Но выпускали.
По воскресеньям Степан Иванович ежели чувствовал себя в силах, то парадно одевался и выводил поросль свою на бульвар. Или отвозил в коляске к Летнему саду. Вылезал. Детей высаживала няня. Начиналась прогулка. Разгорячившись от беготни, Машенька сдергивала платок, и бантики в косах выпархивали сиреневыми колибри. Евгений был в гимназической форме, на Графике и Саше надеты коричневые пальто. График бегал робко, прислушиваясь к стуку подошв о землю, к тому, как стук этот пробегает через ступни в слабые кости скелета. Часто падал; хоть мог бы и устоять, падал нарочно, чтобы не упасть нечаянно.
Позади всех, твердо держа грудь, шагал Степан Иванович, кланялся знакомым, вынимая изо рта папироску. Останавливался поболтать с близкими из них; спохватывался: «Вона куда моя свита ускакала… С ними, правда, бонна, и все же извините…» Стаскивал аккуратно за каждый палец перчатку. «Всех четверых привели? Милые детки. Кланяйтесь Юлии Герасимовне». Неторопливо догонял Степан Иванович своих милых и, когда равнялся с упавшим в который-то раз Графчиком, то… Ну, не бил же! Сапогом! Не поверю. Самому академику не поверю, ни жене его, занесшей в мемуары рассказ мужа о детстве. Дескать, носком сапога… в грудку, в бок… Чепуха. Небось подталкивал тихонько: какого рожна валяться, поднимайся, воспаления захотелось? И так с тобой жизни нет. Генерала раздражала несопротивляемость болезного; да, on догадывался, что преувеличивает тот немощность свою с детской острой хитростью… Кроме того, надо было заставлять его выказывать силу воли! Куда годится, эка распустили сосунка!
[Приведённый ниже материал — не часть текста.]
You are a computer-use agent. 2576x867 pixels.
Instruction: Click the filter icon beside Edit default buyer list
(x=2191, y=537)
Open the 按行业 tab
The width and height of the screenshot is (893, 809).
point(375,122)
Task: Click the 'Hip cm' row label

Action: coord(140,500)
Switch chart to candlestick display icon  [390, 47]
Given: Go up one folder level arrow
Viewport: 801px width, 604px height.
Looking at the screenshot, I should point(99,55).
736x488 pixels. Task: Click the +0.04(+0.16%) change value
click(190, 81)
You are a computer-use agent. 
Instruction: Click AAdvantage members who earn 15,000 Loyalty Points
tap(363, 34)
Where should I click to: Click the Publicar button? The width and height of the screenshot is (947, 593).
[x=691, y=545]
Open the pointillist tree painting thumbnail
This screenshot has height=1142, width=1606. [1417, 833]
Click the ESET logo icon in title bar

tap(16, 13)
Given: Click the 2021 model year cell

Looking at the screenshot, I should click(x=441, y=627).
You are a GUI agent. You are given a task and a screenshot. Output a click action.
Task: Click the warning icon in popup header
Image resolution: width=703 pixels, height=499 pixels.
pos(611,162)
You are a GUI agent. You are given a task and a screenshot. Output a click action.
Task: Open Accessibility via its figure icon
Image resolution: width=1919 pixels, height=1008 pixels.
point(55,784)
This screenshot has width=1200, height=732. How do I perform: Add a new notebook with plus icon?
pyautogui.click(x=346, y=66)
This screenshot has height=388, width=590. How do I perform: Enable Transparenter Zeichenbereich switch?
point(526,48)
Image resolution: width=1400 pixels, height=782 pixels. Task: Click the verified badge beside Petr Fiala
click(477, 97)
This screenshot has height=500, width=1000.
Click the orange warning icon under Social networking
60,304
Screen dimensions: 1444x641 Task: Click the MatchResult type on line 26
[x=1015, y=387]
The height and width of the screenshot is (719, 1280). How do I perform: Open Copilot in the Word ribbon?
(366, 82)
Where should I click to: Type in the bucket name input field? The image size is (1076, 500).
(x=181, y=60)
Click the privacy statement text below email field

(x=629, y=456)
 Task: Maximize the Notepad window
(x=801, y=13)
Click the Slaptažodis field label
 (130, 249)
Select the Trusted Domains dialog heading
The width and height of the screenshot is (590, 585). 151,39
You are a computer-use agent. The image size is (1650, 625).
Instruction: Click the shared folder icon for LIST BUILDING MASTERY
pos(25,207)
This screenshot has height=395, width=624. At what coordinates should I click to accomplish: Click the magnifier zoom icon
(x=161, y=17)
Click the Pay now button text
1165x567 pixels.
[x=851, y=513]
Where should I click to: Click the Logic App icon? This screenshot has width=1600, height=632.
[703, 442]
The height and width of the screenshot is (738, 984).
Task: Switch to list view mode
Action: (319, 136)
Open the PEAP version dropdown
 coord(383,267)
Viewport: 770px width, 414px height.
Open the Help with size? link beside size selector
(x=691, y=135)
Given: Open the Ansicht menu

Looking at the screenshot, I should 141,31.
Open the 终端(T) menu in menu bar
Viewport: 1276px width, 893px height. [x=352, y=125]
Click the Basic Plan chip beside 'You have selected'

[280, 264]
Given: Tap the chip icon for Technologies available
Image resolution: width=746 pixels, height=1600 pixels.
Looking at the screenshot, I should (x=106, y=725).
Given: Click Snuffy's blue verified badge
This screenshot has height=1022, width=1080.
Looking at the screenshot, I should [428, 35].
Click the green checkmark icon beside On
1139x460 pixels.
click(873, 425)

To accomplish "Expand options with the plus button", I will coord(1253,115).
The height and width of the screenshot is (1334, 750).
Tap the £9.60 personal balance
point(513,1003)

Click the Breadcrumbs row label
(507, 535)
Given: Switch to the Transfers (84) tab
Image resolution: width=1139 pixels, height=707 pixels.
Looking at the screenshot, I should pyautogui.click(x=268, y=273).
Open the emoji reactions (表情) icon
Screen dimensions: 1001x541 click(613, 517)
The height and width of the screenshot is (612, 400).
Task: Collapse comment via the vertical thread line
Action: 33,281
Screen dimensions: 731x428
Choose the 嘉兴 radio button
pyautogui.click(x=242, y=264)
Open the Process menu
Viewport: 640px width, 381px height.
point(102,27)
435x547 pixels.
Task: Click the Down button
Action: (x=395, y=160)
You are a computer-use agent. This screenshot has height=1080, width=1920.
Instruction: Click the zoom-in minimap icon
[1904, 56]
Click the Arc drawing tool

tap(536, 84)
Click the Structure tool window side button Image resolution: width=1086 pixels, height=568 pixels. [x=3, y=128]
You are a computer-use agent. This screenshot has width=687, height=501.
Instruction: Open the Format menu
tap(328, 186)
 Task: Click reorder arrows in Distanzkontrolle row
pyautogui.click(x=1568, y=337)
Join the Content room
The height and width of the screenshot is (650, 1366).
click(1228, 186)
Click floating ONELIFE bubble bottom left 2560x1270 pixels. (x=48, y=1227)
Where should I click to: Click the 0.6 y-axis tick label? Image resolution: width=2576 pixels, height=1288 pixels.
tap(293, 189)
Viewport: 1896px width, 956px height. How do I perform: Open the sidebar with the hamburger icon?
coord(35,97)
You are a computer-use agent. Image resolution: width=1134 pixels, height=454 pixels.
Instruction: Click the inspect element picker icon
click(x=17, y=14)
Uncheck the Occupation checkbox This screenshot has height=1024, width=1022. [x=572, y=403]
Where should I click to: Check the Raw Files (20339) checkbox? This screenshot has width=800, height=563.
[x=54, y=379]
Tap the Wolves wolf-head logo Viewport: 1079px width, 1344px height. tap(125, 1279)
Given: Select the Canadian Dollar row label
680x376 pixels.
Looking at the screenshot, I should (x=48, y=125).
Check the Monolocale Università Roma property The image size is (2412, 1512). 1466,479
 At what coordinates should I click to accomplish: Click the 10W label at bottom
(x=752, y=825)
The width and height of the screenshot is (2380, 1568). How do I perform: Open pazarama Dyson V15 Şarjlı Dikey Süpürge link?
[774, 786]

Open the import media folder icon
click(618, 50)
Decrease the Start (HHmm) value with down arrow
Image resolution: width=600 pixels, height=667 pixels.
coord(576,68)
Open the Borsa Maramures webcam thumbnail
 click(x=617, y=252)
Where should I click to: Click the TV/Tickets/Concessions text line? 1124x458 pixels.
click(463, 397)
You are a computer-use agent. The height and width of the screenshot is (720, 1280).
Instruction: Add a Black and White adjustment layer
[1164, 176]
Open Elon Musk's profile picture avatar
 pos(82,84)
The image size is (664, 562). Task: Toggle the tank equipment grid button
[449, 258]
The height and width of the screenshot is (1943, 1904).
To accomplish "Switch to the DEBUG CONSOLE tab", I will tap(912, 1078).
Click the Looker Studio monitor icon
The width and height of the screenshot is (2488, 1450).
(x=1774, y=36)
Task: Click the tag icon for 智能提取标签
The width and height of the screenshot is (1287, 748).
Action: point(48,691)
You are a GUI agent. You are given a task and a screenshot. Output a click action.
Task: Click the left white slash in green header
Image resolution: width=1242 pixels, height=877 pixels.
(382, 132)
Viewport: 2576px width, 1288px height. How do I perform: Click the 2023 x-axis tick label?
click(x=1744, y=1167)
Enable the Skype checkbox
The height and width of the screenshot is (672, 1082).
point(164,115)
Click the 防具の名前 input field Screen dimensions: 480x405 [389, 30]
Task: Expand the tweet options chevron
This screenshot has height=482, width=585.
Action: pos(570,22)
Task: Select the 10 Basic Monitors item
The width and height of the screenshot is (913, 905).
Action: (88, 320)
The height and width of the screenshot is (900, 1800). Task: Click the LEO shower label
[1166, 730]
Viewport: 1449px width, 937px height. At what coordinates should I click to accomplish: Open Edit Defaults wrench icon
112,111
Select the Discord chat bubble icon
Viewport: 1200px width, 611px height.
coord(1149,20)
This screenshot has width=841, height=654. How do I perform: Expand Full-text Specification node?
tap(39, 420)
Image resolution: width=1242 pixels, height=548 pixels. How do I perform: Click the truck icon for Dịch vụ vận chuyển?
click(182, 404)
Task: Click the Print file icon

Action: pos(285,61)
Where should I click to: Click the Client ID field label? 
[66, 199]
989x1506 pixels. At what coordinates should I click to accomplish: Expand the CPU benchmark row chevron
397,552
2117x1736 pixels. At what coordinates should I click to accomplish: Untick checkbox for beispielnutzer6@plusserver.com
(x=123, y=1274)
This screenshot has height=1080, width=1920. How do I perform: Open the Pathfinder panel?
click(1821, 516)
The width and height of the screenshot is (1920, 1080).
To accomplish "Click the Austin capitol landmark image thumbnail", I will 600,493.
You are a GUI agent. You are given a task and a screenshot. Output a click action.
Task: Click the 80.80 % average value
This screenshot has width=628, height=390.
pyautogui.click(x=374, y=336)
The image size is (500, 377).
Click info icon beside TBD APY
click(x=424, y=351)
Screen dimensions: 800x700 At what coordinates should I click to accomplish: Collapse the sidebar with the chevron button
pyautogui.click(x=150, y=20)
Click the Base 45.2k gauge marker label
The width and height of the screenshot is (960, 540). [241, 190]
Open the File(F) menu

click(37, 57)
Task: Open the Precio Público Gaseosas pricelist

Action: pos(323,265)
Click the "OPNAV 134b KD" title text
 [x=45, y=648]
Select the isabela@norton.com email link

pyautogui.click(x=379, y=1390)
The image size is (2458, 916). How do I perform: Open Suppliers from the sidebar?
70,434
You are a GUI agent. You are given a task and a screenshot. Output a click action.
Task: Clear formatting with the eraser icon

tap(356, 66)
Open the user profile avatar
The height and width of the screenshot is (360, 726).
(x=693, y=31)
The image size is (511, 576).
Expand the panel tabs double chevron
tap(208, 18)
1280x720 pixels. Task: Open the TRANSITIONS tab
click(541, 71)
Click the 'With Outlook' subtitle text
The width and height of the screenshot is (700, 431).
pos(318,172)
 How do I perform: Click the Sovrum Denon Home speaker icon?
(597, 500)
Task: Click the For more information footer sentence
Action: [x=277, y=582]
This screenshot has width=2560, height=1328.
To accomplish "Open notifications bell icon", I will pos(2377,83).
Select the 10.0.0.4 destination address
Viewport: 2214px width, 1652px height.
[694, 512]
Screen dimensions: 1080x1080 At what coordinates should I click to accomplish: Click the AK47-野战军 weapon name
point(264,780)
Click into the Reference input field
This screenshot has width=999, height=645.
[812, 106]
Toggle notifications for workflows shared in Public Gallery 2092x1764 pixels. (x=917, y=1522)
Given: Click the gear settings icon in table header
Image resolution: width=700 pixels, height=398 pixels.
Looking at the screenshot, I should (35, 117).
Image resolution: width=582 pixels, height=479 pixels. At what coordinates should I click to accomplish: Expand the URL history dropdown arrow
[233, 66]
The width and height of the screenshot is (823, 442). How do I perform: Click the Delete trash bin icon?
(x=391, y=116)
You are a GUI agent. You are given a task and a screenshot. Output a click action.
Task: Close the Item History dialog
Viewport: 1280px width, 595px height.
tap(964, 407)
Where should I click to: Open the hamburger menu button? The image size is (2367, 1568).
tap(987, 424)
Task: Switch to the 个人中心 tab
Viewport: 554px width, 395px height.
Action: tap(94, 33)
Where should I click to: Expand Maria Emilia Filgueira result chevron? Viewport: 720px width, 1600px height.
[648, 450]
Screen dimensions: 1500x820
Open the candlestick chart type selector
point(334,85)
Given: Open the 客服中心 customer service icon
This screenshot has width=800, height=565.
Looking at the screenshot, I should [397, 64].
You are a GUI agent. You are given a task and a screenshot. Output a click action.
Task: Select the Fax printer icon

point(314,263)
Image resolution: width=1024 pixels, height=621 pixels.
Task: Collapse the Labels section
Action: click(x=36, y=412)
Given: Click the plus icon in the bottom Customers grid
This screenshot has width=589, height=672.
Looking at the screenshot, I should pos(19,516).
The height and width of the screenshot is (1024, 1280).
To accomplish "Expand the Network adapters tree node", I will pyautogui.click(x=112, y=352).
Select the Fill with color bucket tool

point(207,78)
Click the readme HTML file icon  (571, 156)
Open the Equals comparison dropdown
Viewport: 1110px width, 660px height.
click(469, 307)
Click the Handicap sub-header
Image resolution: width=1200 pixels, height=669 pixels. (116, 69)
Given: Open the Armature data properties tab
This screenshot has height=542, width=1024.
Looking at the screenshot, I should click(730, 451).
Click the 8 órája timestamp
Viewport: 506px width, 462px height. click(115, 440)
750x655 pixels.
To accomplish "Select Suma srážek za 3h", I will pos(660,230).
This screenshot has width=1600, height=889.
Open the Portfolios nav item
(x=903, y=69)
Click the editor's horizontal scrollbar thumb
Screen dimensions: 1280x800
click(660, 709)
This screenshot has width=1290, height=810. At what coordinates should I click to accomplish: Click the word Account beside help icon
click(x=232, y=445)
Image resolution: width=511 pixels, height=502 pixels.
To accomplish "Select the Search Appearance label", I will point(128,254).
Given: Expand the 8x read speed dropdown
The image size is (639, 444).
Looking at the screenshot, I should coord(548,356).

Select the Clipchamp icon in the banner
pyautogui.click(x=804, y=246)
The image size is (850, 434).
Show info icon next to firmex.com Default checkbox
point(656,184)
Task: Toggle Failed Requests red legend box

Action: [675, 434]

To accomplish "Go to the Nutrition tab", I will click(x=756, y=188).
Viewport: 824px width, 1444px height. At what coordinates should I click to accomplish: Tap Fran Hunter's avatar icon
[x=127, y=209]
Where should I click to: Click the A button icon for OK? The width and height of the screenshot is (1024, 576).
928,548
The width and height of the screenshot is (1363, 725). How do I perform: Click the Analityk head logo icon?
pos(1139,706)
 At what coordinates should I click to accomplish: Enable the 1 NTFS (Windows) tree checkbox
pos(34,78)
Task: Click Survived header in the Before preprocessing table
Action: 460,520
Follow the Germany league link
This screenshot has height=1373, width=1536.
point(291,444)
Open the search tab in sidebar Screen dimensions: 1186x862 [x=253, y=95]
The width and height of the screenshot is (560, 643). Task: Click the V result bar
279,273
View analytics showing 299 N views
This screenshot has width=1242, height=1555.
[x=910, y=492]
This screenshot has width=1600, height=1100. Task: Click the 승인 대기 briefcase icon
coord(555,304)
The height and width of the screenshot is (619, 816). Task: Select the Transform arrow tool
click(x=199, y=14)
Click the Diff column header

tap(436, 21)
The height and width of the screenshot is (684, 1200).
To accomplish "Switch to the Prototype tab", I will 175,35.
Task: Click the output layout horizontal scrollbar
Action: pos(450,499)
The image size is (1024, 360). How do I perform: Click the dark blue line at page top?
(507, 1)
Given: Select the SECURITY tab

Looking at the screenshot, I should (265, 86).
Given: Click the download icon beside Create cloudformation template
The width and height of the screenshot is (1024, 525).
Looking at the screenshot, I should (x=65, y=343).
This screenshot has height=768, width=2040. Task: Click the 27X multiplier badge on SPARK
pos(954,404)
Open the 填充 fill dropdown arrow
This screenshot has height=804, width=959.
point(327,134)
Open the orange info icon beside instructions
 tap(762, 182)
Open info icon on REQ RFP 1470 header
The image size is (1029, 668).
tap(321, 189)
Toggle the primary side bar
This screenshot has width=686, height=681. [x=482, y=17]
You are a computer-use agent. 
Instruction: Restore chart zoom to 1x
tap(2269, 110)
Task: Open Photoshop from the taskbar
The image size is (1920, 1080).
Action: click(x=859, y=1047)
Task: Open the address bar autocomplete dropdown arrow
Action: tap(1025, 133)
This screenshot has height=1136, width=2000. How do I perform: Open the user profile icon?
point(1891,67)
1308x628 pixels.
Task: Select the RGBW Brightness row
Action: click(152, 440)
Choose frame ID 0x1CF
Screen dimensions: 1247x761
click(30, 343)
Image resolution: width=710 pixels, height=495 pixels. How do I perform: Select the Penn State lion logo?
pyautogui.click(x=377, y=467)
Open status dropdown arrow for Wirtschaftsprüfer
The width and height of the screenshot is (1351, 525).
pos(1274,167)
Но однажды (думаю, что лишь однажды, а не при каждом падении, как занесла жена) тот приподнял стриженую головку — фуражечка скатилась с нее — и внятно сказал:
— Мне не больно, а тебе стыдно.
Тебе стыдно!
(В конце уже самой своей жизни, может быть даже приуготовляясь встретить смертный час, перебирал академик Федоров семейные папки и, роясь в них, нашел карточки. Почти на всех запечатлены были неживые люди; некоторые сошли в могилу бог знает сколько лет назад. Евграф Степанович достал перо и чернила и на картонных оборотах фотоснимков принялся проставлять свое мнение. И вот какую характеристику занес на фотографию отца: «Родился в крестьянской семье, откуда и вынес некоторую грубость манер, неприятно действовавшую на людей высшего света. Отличительная черта неустойчивость и доброта. Не сделал ничего великого и умер мирным генералом в 1866 году 15 июня…»)
Ну да бог с ними, с несчастными прогулками. Случалось же, наверное, и приятно прогуляться. С мама. И с папа. Не всегда же задирался. Расскажем о вечерах. О часах после чаепития в ту недолгую петербургскую пору, когда вечерами собиралась вся семья.
Паша вносит в гостиную лампу с протертым стеклом; следом ступает сам в халате, с коробкою папирос в одной и с колодой карт в другой руке. «Кто в карты играет тот масть примечает. Садись, русский солдат. Солдату не грех и поживиться», — Паше. Денщик и старшенькие рассаживаются вкруг обеденного стола. Отец бы и Графика усадил, да он потом спать неважно будет. А всем известно, что к картишкам манит его нервно и тягуче…
Посему График устраивается в кресле с клубками ниток и спицами — так, чтоб видно ему было и вистующих, и маму за «Беккером». На фортепьяно потрескивают свечи. Юлия Герасимовна тихо и почти невыразительно перебирает ноктюрны Фильда. Внезапно оборвав и развернувшись на табуретке, отчего юбка шаркает по полу, принимается внушать: беря одноголосную мелодическую фразу в медленном темпе, пользуйся педалью на каждой ноте мелодии. Слышишь? А зачем ему? Он еще до пе-далей-то не достает ножками. Слушай. Каждый взятый на клавиатуре звук вызывает обертоны и унтертоны. Разворачивается и проигрывает фразу. И, забываясь, окутывает себя пеленой венских вальсов.
У нее в Питере новое появилось увлечение — вязать. Накупила спиц, ниток — бумажных, шерстяных, шелковых. Сплела салфетку под графин. Аж самой понравилось! В домах замкнутых, необщительных новое увлечение всех заражает; все и перепробовали спицы вертеть, даже Пашка. О детях говорить не приходится.